Therefore, the shareholders and the Corporation agree as follows:

1. Purchase obligations upon death.

1.1. Upon the death of a shareholder, his or her estate shall sell and the Corporation and the surviving shareholders shall purchase the shares which the deceased shareholder owned at death for the price and upon the other terms provided.

1.2. The number of the deceased shareholder’s shares which the Corporation shall purchase shall be the lesser of:

(i). the maximum number which it may purchase and the purchase qualify as a distribution in full payment in exchange for the estate’s stock under IRC §303, or under the equivalent section or sections of any successor code in force at the shareholder’s death. Provided that if: in the opinion of counsel for the Corporation, the maximum number of shares that may be purchased under this paragraph 1.2(i) is limited due to the operation of the attribution rules of IRC §318, the Corporation shall purchase the shares held by a deceased shareholder’s spouse and lineal descendants.

(ii). the maximum which it may purchase under the laws of the state or states having jurisdiction over the redemption of its stock; and the surviving shareholders shall purchase the balance of the shares which the deceased shareholder owned at his or her death.

1.3. Each surviving shareholder shall purchase and the deceased shareholder’s estate shall sell that portion of the balance of the shares which the deceased shareholder owned at his or her death which equals the proportion which the number of shares then owned by each such surviving shareholder is of the total number of the shares then owned by all surviving shareholders.

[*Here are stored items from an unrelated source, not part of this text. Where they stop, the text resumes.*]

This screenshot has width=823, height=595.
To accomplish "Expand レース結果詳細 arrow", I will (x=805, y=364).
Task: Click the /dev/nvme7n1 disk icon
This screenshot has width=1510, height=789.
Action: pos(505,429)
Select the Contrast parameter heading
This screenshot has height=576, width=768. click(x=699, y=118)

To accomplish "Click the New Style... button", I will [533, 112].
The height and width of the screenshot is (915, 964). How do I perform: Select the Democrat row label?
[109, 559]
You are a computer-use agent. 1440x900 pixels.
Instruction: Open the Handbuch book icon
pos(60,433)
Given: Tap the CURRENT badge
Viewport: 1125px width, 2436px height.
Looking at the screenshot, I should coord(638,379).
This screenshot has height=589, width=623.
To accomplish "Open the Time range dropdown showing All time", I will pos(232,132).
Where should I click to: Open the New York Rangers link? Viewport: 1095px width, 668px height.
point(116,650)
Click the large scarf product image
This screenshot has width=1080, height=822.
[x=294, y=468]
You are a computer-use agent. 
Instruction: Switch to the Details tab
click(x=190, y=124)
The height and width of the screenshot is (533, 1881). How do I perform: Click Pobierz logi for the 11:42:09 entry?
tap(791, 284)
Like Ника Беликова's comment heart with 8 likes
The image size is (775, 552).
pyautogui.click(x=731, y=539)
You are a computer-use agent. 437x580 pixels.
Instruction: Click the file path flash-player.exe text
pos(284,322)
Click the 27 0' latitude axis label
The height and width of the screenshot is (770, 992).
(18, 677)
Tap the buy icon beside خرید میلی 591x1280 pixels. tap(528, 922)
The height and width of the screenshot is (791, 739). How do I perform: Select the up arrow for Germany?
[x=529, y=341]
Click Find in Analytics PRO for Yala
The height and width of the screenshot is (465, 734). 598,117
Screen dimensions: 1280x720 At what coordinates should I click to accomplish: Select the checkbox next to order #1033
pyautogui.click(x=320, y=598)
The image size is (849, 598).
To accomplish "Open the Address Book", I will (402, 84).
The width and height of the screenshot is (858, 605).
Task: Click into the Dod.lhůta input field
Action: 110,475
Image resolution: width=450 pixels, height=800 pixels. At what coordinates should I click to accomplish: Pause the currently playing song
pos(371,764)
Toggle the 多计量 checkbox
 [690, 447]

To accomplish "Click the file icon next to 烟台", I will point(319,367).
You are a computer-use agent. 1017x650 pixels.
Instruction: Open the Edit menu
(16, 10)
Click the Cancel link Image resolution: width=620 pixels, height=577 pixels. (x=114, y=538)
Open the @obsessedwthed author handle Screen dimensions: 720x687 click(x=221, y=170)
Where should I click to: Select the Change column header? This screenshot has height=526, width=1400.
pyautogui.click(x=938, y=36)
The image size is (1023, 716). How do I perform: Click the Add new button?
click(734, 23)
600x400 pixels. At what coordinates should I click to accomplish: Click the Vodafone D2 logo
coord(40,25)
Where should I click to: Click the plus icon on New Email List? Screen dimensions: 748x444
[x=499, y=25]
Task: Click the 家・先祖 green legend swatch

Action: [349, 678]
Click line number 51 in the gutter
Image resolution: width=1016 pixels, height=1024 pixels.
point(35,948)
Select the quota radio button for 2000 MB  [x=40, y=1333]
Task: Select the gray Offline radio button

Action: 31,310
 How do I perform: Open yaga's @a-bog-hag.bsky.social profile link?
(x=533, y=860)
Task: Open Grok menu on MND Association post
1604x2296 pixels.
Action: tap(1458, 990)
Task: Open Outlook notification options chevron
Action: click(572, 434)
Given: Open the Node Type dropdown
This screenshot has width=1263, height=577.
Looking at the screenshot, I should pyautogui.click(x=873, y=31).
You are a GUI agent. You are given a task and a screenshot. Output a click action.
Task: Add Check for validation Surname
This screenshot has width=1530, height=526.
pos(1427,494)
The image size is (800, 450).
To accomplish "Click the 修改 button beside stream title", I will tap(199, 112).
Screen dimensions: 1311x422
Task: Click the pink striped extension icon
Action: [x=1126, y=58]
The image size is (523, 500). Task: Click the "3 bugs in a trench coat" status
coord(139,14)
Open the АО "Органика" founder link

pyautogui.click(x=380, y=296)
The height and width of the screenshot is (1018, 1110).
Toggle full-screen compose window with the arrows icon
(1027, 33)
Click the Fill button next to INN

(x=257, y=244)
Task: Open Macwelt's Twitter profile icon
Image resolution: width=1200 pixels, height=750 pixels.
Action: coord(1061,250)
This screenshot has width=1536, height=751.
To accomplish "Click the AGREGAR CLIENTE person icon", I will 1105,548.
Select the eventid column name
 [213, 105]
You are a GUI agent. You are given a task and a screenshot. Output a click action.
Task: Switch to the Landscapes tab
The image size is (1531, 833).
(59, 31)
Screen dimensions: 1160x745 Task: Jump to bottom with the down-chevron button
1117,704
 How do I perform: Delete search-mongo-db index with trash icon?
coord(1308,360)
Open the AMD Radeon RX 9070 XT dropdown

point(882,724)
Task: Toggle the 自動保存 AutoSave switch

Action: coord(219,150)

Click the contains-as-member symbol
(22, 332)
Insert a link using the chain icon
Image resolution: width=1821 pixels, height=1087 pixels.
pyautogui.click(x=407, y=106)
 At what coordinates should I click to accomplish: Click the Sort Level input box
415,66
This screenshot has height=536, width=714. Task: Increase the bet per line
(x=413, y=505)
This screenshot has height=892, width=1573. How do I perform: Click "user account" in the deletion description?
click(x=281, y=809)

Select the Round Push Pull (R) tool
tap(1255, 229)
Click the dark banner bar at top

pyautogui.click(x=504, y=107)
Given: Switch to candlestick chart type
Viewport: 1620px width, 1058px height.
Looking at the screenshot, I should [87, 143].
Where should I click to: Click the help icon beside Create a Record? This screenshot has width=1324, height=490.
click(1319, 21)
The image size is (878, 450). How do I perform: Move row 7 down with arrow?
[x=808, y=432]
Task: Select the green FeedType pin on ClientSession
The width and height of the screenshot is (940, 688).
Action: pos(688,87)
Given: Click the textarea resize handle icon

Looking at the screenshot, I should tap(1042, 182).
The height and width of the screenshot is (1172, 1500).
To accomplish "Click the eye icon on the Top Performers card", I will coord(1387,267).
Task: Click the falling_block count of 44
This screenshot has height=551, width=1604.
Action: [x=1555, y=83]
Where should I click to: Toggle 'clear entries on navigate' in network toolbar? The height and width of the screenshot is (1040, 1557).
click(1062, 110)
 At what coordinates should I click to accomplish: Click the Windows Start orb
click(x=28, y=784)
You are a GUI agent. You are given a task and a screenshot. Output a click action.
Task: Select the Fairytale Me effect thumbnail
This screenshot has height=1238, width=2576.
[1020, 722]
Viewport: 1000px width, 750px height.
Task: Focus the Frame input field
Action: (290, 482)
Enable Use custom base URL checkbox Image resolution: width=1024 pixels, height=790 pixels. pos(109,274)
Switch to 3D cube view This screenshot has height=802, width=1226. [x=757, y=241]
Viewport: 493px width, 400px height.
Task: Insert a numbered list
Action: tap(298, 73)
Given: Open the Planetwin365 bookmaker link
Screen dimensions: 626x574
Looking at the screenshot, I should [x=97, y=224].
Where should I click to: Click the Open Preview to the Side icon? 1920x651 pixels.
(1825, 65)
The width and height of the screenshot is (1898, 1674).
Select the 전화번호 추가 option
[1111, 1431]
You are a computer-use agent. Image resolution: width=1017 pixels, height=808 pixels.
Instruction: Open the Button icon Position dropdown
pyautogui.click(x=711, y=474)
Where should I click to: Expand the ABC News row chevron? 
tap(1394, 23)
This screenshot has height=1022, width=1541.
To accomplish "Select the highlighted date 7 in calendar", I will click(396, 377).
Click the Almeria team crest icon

1.4. The parties recognize that the maximum number of shares which the Corporation may purchase from the estate of a deceased shareholder and the purchase qualify as a distribution in full payment and exchange for the estate’s stock under IRC §§ Section 303, is not exactly determinable until the final determination of the amount of federal estate tax and state death taxes of the deceased shareholder’s estate, and that the latter events which might not occur for a substantial time following the deceased shareholder’s death. Therefore, in order to provide for a timely redemption of shares, the parties agree that the “maximum number” of shares which the Corporation shall purchase for the purposes of paragraph 1.2(i), shall be an estimate of the maximum number.
1.5. Within 30 days of appointment, the personal representative of the deceased shareholder’s estate shall file with the Corporation this estimate in writing. There shall be set forth in the estimate all facts by which its accuracy may be verified including a detailed description of each asset includable in the gross estate of the deceased for federal estate and state death tax purposes, together with the personal representative’s opinion as to the estate and state death tax value as of date of death, an itemization of each deduction allowable in the personal representative’s opinion as a deduction from the gross estate in arriving at the net estate subject to tax, funeral expenses and expenses of estate administration and an enumeration of all credits allowable against federal estate tax and state death taxes and calculations of the amount.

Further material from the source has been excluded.